*** SOURCE RECORDS ***
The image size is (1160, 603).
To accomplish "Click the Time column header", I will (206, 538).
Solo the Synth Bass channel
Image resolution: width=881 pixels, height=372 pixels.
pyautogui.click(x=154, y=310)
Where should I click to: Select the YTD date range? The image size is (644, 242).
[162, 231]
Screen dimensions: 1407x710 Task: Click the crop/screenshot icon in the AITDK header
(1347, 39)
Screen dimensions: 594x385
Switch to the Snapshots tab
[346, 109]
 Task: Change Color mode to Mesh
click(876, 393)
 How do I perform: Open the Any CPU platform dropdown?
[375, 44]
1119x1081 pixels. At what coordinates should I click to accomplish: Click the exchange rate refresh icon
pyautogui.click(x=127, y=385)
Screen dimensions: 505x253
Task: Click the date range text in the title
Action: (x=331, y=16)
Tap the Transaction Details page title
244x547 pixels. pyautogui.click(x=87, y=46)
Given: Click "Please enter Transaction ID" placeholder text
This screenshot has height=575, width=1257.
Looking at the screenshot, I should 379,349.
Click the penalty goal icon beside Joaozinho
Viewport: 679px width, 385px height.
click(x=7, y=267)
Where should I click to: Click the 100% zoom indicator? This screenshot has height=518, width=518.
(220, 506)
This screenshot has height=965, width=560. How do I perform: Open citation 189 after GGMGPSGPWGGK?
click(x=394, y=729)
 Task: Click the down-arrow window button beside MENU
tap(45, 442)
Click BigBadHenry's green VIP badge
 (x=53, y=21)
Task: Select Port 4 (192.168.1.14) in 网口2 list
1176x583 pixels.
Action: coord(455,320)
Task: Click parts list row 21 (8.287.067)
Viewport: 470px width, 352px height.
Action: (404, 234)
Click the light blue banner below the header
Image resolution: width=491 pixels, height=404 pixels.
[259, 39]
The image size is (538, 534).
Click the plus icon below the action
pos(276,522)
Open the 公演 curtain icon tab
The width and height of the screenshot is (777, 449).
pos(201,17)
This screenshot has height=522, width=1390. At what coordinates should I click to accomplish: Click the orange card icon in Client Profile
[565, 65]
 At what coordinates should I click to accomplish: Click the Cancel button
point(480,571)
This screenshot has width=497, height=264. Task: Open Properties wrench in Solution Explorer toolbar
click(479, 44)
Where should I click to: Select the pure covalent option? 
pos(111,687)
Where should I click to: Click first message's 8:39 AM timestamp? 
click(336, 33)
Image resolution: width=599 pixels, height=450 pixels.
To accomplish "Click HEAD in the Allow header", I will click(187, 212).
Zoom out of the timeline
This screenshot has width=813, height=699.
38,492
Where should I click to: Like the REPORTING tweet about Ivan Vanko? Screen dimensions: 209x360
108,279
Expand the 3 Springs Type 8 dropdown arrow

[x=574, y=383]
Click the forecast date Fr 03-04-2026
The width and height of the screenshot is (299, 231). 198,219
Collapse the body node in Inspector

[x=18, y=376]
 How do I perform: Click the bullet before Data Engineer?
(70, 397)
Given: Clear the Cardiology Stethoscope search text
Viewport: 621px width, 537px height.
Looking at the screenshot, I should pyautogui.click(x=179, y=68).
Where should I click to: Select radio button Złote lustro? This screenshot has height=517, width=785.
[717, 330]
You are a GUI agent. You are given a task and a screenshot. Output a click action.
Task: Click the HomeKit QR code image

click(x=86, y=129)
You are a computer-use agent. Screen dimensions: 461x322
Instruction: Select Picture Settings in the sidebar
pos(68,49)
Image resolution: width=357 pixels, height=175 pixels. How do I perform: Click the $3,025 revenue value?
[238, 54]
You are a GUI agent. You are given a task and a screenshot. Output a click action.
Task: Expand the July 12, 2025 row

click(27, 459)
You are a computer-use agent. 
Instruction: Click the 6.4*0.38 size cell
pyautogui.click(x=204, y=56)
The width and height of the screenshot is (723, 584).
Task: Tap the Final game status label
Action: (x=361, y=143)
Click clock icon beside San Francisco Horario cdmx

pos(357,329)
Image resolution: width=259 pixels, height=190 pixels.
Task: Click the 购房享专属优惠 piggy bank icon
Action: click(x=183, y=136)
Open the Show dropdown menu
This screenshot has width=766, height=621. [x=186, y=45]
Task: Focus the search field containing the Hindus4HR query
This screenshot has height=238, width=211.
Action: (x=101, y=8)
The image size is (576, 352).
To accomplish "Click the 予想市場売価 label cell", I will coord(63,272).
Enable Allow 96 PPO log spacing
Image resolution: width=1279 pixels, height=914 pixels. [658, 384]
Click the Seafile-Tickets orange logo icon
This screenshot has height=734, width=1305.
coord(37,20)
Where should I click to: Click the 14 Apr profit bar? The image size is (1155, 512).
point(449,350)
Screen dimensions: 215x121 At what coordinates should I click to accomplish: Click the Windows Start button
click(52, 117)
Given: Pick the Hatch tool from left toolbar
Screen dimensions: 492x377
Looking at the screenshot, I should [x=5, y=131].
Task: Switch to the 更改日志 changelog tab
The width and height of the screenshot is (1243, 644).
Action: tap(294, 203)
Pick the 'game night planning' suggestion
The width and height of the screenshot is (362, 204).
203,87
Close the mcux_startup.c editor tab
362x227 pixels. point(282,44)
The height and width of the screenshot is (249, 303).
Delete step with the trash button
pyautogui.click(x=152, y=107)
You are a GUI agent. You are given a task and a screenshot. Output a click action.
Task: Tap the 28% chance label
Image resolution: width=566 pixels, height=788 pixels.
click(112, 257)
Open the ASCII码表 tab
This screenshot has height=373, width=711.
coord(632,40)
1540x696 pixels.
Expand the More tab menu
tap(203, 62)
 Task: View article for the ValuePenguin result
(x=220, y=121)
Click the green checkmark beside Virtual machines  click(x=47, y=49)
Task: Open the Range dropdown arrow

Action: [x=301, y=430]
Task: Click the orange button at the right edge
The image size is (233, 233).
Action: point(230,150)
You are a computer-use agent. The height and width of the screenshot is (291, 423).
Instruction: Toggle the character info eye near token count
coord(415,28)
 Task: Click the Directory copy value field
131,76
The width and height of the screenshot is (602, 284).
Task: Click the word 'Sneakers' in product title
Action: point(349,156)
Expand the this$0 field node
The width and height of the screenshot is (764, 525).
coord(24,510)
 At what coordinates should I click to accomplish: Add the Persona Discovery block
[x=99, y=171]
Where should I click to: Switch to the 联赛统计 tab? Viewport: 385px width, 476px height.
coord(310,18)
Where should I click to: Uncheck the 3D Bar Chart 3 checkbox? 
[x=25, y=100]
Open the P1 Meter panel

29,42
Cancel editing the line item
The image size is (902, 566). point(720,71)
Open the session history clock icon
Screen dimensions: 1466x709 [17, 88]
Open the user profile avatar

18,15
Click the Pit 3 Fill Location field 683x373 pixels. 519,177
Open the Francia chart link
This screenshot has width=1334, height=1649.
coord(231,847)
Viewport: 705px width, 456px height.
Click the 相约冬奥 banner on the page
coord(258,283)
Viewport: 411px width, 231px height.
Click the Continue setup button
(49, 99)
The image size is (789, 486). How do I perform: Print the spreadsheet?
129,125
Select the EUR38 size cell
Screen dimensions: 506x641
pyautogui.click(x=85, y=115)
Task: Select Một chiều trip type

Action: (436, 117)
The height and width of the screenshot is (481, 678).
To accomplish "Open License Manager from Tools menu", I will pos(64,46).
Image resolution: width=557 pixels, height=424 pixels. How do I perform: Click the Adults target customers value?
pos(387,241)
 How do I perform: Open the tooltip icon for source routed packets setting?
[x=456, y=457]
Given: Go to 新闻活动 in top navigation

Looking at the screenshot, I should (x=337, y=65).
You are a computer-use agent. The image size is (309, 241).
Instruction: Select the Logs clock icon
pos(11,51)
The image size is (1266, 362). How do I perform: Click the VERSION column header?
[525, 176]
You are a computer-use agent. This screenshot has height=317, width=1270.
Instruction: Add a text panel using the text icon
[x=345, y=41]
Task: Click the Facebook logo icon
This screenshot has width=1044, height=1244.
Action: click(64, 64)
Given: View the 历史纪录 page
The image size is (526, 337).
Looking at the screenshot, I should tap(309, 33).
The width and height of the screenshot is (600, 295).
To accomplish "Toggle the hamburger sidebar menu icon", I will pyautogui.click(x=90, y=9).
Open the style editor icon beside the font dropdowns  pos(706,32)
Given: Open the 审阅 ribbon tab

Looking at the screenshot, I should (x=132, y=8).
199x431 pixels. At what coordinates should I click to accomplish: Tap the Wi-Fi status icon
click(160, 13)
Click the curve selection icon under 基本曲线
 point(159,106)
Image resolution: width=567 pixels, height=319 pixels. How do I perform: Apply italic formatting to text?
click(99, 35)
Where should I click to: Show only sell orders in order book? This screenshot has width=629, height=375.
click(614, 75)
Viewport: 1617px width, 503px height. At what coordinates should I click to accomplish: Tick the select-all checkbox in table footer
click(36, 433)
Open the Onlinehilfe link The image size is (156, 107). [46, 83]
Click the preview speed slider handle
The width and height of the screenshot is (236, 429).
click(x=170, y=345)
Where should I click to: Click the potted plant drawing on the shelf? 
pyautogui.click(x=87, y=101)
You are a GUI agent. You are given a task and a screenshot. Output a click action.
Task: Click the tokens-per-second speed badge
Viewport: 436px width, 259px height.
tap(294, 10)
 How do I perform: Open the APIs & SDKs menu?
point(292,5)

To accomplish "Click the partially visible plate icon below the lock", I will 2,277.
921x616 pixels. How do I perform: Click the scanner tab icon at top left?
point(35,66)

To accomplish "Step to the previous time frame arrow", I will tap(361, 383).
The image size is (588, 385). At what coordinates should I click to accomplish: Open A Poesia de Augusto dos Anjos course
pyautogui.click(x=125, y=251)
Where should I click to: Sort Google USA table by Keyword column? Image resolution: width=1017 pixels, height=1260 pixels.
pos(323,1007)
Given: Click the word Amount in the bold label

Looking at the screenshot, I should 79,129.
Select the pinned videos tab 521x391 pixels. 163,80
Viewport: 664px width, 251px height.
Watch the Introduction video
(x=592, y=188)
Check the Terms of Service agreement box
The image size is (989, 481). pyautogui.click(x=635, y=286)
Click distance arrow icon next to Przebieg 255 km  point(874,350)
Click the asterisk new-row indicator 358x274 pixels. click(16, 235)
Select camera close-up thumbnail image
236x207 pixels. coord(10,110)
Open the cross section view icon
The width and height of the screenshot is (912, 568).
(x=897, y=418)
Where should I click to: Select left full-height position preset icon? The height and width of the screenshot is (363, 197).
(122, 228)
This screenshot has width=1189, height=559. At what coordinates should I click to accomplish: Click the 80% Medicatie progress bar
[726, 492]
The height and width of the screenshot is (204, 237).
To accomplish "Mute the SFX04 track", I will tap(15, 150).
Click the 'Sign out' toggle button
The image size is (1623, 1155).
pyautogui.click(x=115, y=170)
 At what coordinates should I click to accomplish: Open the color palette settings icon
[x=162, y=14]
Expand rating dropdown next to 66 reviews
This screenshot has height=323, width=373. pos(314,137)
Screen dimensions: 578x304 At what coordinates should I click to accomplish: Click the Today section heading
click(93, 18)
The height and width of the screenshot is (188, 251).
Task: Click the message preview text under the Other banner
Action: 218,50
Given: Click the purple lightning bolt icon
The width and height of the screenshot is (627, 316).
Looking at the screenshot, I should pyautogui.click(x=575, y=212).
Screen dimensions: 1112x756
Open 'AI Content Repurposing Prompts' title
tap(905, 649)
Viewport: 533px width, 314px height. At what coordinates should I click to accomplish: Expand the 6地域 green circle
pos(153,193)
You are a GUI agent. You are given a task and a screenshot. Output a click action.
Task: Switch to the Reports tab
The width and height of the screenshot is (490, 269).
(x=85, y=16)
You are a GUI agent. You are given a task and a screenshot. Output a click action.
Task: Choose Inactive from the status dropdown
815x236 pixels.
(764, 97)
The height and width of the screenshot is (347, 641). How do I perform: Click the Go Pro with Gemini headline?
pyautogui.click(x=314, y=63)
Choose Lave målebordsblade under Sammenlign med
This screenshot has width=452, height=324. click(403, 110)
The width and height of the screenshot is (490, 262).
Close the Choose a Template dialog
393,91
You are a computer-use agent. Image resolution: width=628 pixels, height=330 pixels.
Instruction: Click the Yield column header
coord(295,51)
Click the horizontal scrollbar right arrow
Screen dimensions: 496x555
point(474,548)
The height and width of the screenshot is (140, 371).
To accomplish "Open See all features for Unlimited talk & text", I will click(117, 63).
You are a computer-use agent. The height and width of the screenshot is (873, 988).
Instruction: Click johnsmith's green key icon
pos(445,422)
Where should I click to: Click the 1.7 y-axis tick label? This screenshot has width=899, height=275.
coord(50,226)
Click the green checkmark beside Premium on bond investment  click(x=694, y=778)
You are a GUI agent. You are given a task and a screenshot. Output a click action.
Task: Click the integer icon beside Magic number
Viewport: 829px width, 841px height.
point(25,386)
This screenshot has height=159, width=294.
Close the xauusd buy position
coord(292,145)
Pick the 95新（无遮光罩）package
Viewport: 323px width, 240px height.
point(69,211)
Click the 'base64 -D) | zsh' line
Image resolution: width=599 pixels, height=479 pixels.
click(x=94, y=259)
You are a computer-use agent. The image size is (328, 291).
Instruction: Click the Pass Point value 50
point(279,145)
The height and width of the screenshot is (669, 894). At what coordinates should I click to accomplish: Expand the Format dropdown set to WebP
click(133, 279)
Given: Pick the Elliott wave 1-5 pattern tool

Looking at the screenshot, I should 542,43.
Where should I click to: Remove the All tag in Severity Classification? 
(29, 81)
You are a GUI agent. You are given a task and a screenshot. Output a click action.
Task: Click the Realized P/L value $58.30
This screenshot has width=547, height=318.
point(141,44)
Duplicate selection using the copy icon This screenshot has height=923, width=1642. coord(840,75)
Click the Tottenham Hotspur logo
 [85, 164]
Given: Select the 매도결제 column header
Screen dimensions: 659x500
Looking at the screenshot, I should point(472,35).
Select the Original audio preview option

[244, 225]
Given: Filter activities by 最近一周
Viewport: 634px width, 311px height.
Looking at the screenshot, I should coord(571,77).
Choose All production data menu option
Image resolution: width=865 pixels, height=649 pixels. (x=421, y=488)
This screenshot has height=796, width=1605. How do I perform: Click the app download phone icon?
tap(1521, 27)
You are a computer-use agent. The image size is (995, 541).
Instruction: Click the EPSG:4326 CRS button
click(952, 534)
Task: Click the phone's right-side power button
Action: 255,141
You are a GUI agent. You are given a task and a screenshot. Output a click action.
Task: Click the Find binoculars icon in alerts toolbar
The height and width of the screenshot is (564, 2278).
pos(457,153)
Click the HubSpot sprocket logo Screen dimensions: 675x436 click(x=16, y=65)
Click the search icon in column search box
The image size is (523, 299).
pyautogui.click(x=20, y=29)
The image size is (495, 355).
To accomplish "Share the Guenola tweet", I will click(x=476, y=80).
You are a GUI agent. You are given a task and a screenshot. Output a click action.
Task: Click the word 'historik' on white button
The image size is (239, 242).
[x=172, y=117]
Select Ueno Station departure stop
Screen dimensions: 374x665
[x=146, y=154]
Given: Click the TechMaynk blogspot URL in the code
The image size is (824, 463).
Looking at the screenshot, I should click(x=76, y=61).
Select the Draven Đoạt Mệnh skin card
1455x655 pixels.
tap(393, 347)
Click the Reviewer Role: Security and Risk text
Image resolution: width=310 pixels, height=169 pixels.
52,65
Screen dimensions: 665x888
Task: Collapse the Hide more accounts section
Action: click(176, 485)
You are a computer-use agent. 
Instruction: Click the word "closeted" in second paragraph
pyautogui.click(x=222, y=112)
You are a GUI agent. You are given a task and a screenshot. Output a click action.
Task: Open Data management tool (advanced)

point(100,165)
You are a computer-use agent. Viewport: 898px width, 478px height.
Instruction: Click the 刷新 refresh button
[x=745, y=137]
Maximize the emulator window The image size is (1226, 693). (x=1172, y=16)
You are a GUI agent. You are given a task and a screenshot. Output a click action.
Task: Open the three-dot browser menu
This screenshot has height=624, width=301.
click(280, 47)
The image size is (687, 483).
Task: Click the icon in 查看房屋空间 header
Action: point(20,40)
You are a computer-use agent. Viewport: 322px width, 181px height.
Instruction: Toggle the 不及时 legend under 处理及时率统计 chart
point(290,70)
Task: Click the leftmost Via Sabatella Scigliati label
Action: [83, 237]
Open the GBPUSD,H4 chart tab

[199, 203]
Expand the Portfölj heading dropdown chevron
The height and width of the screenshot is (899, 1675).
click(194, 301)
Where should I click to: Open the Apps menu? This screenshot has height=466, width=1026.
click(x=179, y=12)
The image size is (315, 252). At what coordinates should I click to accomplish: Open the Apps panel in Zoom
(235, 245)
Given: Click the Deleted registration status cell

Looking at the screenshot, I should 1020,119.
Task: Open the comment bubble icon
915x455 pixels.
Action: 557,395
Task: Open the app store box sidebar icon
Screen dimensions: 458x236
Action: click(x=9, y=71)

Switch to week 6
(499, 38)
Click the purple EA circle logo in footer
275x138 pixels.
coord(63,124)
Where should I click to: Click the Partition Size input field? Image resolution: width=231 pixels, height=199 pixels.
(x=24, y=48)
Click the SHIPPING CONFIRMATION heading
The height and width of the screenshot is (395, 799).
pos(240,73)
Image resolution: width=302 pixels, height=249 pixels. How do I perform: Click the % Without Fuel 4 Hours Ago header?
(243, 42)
*** End of SOURCE RECORDS ***
Beginning at the line above that contains "1176x583 pixels.", return each line exactly through the line that contains "Image resolution: width=599 pixels, height=450", and no others.

• RESULT OF THE TASK:
1176x583 pixels.
Action: coord(455,320)
Task: Click parts list row 21 (8.287.067)
Viewport: 470px width, 352px height.
Action: (404, 234)
Click the light blue banner below the header
Image resolution: width=491 pixels, height=404 pixels.
[259, 39]
The image size is (538, 534).
Click the plus icon below the action
pos(276,522)
Open the 公演 curtain icon tab
The width and height of the screenshot is (777, 449).
pos(201,17)
This screenshot has height=522, width=1390. At what coordinates should I click to accomplish: Click the orange card icon in Client Profile
[565, 65]
 At what coordinates should I click to accomplish: Click the Cancel button
point(480,571)
This screenshot has width=497, height=264. Task: Open Properties wrench in Solution Explorer toolbar
click(479, 44)
Where should I click to: Select the pure covalent option? 
pos(111,687)
Where should I click to: Click first message's 8:39 AM timestamp? 
click(336, 33)
Image resolution: width=599 pixels, height=450 pixels.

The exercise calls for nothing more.